Philanthropy (Filantropizm) kelimesinin türkçe olarak genel karşılığı hayırseverlik olarak ifade edilmektedir.
Filantropizm veya başka bir ifadeyle insanseverlik; başkalarının tıbbî, ekonomik ve sosyal standartlarını yükseltmek ve mutluluklarını artırmak için organize faaliyetler düzenlemek olarak belirtilir.
Filantropizm daha kapsamlı olan hayırseverlik kavramının bir alt kategorisidir ve İslamî vakıflar, kilise yardım grupları, antik Yunanistan'da Platon'un Akademi'si gibi oluşumlar filantropik faaliyetlere örnek olarak gösterilebilir.

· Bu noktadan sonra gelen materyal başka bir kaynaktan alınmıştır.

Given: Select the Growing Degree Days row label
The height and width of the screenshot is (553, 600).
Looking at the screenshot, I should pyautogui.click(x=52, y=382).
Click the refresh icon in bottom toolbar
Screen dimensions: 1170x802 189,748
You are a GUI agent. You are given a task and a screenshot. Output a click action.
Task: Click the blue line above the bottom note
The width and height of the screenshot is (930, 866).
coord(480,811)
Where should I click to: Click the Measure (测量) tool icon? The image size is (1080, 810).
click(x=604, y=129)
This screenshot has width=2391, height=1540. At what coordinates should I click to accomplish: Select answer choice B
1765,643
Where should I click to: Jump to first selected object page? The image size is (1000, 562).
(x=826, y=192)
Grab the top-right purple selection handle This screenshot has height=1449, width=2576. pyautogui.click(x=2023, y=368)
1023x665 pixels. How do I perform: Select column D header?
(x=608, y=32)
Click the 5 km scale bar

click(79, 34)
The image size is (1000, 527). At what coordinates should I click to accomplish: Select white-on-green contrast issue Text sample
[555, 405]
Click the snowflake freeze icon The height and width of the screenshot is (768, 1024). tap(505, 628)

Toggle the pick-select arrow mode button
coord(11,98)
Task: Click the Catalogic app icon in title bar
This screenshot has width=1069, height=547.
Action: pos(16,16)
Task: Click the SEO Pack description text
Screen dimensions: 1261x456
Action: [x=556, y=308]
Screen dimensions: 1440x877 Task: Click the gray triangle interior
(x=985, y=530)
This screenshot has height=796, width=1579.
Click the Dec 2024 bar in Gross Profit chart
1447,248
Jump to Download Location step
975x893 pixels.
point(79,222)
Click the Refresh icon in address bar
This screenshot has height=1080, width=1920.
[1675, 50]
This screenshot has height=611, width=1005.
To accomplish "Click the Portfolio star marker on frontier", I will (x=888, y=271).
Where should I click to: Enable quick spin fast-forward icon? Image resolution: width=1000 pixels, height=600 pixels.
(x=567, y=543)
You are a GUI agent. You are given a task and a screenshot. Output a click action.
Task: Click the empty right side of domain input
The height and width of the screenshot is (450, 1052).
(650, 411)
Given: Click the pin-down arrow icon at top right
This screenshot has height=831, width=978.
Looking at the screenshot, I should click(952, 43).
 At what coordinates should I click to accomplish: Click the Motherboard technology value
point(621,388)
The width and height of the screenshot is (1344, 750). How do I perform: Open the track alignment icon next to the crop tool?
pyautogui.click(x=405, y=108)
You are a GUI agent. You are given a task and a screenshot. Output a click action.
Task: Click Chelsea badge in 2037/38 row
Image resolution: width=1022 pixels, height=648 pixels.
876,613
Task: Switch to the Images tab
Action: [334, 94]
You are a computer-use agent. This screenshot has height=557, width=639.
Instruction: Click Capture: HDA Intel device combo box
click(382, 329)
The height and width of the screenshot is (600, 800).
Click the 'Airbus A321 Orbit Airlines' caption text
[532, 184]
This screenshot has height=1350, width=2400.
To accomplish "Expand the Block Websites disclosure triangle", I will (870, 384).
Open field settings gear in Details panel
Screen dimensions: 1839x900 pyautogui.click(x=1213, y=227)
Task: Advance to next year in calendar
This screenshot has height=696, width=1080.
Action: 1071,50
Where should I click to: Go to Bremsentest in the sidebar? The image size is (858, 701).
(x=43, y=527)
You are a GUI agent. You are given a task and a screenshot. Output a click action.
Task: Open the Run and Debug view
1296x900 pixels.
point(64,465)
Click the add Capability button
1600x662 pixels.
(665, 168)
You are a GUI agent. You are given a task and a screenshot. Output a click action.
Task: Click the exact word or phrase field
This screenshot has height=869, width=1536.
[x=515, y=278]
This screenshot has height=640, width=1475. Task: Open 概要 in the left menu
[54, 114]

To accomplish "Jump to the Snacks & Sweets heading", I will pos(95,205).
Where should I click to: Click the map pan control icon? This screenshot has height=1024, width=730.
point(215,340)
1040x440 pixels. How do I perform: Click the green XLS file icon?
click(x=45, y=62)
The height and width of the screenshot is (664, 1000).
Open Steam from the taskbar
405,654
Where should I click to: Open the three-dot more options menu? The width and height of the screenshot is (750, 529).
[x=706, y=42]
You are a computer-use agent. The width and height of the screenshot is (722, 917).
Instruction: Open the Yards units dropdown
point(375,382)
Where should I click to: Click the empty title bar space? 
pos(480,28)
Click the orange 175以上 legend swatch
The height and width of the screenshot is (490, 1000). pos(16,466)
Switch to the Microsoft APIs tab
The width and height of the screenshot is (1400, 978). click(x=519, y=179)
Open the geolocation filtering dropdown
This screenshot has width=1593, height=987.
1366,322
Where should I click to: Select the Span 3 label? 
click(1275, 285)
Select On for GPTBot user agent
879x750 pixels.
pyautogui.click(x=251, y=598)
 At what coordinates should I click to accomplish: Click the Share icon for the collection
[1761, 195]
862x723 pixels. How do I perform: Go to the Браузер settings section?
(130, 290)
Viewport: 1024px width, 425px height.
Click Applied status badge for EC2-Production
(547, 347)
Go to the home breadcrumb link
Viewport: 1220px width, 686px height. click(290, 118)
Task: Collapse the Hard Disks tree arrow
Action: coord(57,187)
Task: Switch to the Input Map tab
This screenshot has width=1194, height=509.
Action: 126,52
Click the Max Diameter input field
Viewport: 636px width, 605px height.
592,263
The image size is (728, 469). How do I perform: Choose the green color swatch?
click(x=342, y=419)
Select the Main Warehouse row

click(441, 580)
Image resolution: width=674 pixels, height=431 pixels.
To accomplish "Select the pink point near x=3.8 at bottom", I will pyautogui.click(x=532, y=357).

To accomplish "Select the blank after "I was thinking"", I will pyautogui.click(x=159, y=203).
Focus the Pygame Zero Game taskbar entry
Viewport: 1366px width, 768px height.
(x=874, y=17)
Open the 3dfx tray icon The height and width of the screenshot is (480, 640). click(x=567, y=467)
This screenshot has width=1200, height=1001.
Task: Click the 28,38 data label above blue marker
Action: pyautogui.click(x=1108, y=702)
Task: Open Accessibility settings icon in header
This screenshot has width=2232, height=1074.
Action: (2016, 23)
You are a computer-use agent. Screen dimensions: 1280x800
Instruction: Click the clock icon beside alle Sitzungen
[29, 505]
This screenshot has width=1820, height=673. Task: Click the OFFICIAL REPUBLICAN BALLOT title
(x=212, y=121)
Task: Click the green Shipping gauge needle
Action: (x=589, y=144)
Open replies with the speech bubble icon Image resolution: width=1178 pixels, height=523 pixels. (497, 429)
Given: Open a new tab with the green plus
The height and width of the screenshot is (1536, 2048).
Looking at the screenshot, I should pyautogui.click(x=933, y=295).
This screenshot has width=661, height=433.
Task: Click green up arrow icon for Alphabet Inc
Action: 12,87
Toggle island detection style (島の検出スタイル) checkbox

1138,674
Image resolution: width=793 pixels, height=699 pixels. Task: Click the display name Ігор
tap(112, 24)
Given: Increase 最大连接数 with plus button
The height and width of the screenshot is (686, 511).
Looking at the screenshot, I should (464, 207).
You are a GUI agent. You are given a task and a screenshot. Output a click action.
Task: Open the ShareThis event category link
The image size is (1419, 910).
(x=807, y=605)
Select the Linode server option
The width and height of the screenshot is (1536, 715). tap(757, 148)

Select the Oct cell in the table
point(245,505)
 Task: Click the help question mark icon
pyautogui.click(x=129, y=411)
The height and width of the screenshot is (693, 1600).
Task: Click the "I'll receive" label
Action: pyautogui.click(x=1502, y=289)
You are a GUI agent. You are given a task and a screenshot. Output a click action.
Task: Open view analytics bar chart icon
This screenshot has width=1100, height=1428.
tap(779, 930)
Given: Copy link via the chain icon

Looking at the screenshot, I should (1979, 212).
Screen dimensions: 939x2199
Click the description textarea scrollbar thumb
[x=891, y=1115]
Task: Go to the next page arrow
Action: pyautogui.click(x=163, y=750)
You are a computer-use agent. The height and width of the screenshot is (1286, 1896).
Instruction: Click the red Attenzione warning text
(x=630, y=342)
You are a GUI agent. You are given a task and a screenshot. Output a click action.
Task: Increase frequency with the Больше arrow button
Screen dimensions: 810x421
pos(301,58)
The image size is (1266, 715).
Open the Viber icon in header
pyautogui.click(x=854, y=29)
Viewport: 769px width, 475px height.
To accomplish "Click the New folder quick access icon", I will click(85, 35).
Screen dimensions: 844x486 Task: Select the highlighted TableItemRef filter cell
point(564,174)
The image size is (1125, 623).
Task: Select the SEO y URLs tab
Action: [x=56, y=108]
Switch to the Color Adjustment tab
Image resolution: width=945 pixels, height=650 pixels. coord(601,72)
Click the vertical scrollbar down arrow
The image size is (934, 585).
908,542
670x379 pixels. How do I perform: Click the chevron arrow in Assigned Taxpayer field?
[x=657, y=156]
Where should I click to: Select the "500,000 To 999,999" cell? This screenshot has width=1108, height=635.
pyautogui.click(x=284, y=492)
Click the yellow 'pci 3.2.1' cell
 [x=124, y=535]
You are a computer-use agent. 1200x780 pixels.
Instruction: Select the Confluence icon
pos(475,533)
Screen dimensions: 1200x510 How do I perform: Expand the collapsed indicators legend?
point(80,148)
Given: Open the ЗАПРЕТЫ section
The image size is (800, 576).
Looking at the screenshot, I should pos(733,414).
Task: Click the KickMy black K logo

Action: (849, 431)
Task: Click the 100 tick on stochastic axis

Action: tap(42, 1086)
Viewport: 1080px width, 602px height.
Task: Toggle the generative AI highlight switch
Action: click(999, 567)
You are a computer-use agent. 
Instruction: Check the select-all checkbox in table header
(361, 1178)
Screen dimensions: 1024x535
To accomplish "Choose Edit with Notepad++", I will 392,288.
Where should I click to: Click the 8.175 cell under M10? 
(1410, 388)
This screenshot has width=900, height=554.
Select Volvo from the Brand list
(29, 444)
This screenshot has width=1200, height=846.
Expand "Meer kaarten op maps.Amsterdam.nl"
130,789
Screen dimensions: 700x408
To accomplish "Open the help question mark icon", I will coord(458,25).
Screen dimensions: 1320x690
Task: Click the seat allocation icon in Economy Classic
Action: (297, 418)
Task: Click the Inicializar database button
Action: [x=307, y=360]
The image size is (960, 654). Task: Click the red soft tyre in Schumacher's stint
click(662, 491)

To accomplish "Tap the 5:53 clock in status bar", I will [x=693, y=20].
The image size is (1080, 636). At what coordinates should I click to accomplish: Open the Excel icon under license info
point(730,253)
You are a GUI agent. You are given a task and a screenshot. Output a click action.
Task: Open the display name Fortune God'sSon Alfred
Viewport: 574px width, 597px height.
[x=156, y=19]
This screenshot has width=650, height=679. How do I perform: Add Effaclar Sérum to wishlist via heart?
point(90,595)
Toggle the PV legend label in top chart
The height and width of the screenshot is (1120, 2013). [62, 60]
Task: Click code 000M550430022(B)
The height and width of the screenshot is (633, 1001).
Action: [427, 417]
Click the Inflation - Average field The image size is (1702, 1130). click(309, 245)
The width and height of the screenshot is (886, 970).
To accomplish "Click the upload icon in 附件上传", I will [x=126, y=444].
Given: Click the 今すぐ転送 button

Aşağıda diğer kelime anlamları da yer almakta;
1. Hayırseverlik
2. İyilikseverlik
3. İnsancıllık
4. İnsan Sevgisi
İNSAN, sadece insan ve insana ait değerler.
Türkçede hayırseverlik, çoğunlukla tarihi gelişimi sebebiyle bireylerin dini, vicdani veya duygusal güdülerinden hareketle yaptıkları yardım faaliyetlerini çağrıştırmaktadır. Ancak uluslararası düzeyde filantropizm terimi bu çağrışımlardan ziyade birey ve kurumların içinde bulundukları toplumların refah seviyesini yükseltmek amacıyla aksiyonda bulunmaları şeklinde tanımlanmaktadır (Vikipedi).
Peki nasıl bir insan tipine ve değer odaklı (Filantropizm) zihin yapısına sahip olmamız gerekiyor?
Sadece kendin için değil, sadece şirketin için değil, daha kapsayıcı bir anlayış ile çemberin dışına çıkarak toplumsal, ulusal ve evrensel değer yaratacak işleri de vizyonumuza ve eylemlerimize koysak olmaz mı?
Nesnel bakış açısını ve anlayışını bir kenara bırakarak önce değer üretsek olmaz mı?
Ben değil biz olma gücünü ve birlikteliğini oluştursak olmaz mı?
Sürdürebilir rekabet için rekaberlik prensiplerini benimsemeye başlasak olmaz mı?
Bizden sonra bırakacağımız hikayeyi kimlerin, nasıl okuyacağını ve yorumlayacağını şimdiden belirlesek olmaz mı?